All of lore.kernel.org
 help / color / mirror / Atom feed
From: Andrew Cooper <andrew.cooper3@citrix.com>
To: Jan Beulich <JBeulich@suse.com>
Cc: xen-devel <xen-devel@lists.xenproject.org>, Keir Fraser <keir@xen.org>
Subject: Re: [Patch v5 2/5] x86/hpet: Use singe apic vector rather than irq_descs for HPET interrupts
Date: Fri, 22 Nov 2013 17:38:08 +0000	[thread overview]
Message-ID: <528F9680.30501@citrix.com> (raw)

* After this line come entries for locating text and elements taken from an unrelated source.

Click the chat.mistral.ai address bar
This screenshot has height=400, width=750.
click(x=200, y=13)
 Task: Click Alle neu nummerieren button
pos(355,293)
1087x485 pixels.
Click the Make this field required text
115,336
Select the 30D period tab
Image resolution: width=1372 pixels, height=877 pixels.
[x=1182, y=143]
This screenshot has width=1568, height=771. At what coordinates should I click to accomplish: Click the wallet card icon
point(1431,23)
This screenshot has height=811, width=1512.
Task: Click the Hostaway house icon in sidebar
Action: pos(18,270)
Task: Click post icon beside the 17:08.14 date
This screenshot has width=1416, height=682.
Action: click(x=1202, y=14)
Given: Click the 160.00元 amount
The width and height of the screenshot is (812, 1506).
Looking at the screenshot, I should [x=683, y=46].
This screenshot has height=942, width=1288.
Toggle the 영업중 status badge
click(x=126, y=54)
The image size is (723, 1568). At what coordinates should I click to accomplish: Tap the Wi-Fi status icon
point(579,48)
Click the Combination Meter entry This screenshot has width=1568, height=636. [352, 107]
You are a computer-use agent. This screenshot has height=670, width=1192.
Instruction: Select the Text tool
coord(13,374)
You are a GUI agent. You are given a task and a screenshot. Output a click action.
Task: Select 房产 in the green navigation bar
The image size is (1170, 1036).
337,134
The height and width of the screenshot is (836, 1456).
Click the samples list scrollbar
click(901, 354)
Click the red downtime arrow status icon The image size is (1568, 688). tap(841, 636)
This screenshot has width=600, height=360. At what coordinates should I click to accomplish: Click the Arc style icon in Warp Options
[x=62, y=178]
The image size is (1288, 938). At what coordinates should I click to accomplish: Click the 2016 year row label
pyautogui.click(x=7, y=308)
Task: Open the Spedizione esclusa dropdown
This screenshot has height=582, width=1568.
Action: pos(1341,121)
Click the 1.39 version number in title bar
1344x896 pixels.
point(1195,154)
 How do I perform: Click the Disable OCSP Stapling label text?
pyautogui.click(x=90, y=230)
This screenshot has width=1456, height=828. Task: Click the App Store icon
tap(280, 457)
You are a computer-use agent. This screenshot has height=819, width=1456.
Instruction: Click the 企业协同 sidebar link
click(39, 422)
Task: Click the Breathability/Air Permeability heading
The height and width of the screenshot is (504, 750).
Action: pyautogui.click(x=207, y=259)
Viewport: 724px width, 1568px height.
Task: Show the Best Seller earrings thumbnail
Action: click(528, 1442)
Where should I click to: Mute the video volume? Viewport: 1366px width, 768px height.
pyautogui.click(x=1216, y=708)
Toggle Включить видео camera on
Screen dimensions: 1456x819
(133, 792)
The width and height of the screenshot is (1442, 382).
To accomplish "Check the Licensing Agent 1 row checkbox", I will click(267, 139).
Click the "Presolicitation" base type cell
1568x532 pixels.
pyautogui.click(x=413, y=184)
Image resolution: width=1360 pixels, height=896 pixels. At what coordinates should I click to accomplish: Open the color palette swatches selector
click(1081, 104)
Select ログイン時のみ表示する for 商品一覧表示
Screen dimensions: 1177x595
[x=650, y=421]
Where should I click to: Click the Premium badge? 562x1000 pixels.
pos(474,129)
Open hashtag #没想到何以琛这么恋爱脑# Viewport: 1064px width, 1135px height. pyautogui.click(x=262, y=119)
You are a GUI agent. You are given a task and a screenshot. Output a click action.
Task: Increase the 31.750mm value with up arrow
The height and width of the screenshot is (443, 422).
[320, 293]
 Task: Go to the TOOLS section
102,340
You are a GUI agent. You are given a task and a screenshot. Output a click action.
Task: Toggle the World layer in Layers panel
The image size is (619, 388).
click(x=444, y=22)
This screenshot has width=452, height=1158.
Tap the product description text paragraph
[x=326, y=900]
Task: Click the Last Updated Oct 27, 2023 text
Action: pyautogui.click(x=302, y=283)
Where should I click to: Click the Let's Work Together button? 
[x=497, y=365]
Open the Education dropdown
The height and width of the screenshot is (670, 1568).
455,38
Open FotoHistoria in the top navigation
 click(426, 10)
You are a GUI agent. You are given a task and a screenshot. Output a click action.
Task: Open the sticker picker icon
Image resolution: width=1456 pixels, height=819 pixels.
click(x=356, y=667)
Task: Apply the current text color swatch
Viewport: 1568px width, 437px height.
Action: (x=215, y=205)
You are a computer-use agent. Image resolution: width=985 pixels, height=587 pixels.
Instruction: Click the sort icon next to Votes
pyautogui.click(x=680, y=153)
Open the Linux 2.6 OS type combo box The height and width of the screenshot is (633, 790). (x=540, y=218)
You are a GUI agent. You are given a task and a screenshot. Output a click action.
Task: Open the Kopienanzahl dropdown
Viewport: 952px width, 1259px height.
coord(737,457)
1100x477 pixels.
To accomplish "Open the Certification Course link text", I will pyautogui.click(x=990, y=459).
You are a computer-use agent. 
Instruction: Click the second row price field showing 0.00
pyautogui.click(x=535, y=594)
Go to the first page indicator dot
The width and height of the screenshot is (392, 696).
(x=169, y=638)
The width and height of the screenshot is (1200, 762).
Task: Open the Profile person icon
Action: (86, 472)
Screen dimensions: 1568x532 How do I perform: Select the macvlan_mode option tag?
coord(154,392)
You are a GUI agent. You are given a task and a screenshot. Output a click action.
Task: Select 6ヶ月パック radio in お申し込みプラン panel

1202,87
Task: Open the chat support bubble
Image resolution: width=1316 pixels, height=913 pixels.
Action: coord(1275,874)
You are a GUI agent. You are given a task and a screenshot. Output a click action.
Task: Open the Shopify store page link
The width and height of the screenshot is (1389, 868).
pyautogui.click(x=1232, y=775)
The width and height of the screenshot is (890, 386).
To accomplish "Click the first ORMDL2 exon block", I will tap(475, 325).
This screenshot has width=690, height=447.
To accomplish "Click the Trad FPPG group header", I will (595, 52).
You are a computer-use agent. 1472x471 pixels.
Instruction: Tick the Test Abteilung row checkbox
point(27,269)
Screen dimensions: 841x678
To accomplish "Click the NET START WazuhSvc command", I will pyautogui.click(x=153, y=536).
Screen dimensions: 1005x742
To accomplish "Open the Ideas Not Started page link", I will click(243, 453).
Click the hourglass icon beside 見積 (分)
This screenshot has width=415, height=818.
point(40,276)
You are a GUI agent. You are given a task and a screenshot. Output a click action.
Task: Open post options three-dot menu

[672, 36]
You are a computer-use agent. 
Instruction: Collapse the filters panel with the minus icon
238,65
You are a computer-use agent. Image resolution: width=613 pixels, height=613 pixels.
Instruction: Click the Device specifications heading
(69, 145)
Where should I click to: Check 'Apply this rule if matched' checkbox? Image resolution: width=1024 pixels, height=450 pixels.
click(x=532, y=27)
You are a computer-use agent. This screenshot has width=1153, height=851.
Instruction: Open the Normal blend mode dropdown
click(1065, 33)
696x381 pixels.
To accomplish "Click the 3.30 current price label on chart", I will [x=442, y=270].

In-Reply-To: <528F993B0200007800106067@nat28.tlf.novell.com>

On 22/11/13 16:49, Jan Beulich wrote:
>>>> On 22.11.13 at 17:23, Andrew Cooper <andrew.cooper3@citrix.com> wrote:
>> On 22/11/13 15:45, Jan Beulich wrote:
>>>>>> On 14.11.13 at 17:01, Andrew Cooper <andrew.cooper3@citrix.com> wrote:
>>>> +/* Wake up all cpus in the channel mask.  Lock should be held. */
>>>> +static void hpet_wake_cpus(struct hpet_event_channel *ch)
>>>>  {
>>>> -    unsigned int cpu = smp_processor_id();
>>>> +    cpuidle_wakeup_mwait(ch->cpumask);
>>>>  
>>>> -    if ( cpumask_test_and_clear_cpu(cpu, mask) )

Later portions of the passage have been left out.